N.J. High Court Holds Statute of Limitations for Discrimination Claims Cannot Be Shortened by Contract
Despite the court’s general recognition of a private right to contract, in June 2016, the New Jersey Supreme Court ruled that a provision of a contract shortening the two-year limitations period for bringing a claim under the Law Against Discrimination (“LAD”) was unconscionable.
In Rodriguez v. Raymours Furniture Co., Inc., 2016 WL 3263896 (N.J. June 15, 2016), Plaintiff
Sergio Rodriguez applied for a job with the Defendant Raymours Furniture Company. The employment application he signed contained a provision that stated, “I agree that any claim or lawsuit relating to my service with Raymour & Flanigan must be filed no more than six (6) months after the date of the employment action that is the subject of the claim or lawsuit. I waive any statute of limitations to the contrary.” Rodriguez, a native of Argentina and not proficient in English, claimed he did not understand what he was signing, nor did he understand the terms “waive” or “statute of limitations.”

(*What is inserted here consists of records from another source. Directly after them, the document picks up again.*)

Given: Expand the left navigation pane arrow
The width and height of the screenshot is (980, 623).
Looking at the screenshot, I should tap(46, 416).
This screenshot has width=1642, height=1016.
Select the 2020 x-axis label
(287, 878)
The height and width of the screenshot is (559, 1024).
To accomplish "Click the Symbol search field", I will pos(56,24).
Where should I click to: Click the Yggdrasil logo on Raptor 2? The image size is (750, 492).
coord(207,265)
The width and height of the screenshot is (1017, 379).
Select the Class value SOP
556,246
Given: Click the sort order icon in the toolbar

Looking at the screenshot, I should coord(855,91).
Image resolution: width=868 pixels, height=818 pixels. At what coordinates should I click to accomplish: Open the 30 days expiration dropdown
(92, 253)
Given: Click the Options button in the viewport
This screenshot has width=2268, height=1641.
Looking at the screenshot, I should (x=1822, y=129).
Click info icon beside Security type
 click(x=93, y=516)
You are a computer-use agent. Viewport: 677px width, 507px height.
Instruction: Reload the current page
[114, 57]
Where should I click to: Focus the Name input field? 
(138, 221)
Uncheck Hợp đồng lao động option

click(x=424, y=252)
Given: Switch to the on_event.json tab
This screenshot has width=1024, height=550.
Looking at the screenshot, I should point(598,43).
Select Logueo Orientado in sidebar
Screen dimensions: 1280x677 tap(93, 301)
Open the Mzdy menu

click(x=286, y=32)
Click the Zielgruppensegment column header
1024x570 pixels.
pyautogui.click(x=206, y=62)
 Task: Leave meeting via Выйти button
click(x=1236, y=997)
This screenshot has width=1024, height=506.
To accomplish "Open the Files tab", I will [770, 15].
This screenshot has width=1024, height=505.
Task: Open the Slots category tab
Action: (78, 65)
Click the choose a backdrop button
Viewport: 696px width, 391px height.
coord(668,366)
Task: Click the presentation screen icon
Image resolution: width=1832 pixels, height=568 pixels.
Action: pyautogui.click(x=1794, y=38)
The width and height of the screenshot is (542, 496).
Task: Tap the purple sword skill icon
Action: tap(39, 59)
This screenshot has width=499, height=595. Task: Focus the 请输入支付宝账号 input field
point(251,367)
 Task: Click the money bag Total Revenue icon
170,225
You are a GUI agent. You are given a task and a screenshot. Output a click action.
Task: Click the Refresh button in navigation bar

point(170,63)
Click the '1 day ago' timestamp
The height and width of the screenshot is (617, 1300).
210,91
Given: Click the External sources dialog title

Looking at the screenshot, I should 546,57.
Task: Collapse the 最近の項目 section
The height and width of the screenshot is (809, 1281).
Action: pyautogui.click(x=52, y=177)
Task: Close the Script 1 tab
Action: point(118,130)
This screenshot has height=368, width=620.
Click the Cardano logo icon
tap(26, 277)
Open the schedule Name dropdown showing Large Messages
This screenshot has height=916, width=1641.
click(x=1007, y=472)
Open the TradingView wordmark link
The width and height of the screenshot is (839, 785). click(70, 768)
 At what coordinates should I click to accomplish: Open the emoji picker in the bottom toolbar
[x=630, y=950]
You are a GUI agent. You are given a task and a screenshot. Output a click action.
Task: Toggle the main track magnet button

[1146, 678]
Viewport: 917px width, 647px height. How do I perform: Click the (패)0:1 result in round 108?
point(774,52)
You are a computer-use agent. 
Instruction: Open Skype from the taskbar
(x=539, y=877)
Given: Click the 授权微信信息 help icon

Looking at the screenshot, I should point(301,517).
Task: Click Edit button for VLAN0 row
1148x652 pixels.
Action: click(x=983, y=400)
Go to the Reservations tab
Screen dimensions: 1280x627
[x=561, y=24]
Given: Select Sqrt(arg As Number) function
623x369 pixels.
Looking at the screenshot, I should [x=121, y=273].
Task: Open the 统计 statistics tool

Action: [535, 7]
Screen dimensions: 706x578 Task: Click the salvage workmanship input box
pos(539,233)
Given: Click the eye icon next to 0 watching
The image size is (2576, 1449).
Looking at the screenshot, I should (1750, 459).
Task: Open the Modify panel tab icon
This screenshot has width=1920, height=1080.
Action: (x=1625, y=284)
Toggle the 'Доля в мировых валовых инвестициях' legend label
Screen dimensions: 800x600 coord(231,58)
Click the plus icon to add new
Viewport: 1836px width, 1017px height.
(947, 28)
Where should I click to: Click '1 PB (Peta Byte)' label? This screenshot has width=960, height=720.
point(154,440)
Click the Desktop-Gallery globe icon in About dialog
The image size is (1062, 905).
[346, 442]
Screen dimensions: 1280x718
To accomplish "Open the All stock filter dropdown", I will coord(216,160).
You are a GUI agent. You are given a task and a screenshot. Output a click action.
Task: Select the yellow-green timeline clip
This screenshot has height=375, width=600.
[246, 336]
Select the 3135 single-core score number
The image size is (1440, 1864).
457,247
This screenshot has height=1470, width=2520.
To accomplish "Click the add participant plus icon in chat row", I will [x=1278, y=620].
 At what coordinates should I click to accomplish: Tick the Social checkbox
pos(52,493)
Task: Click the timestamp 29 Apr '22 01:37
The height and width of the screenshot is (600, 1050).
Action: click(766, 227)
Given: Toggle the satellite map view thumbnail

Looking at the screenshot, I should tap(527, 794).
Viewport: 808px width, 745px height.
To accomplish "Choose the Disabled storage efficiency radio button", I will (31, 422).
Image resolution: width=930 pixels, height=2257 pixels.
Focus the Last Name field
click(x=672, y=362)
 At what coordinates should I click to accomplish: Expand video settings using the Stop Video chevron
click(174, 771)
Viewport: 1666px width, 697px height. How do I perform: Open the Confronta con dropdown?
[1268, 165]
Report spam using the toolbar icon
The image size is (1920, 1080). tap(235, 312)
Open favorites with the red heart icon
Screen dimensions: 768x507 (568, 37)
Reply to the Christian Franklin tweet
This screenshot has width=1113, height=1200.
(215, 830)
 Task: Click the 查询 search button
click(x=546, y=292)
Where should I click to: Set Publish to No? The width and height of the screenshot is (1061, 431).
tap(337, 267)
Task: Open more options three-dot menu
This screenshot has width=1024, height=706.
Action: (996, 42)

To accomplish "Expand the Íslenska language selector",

When Rodriguez was laid off from his job, he filed a complaint alleging employment discrimination. The complaint was filed before the two-year limitations period, but after the six-month period stated in the contract. The lower courts found the terms in the application to be clear, concise and not contrary to public policy, and enforced the contract. However, the New Jersey Supreme Court reversed the lower court decision, rendering the contract unconscionable. The Court determined that enforcing these kinds of provisions would undermine the integrity of the LAD statute, effectively eliminating claims, and might compel an attorney to file a premature LAD action. The Supreme Court felt their decision was in the interest of public policy, and would further the “public imperative of eradicating discrimination.”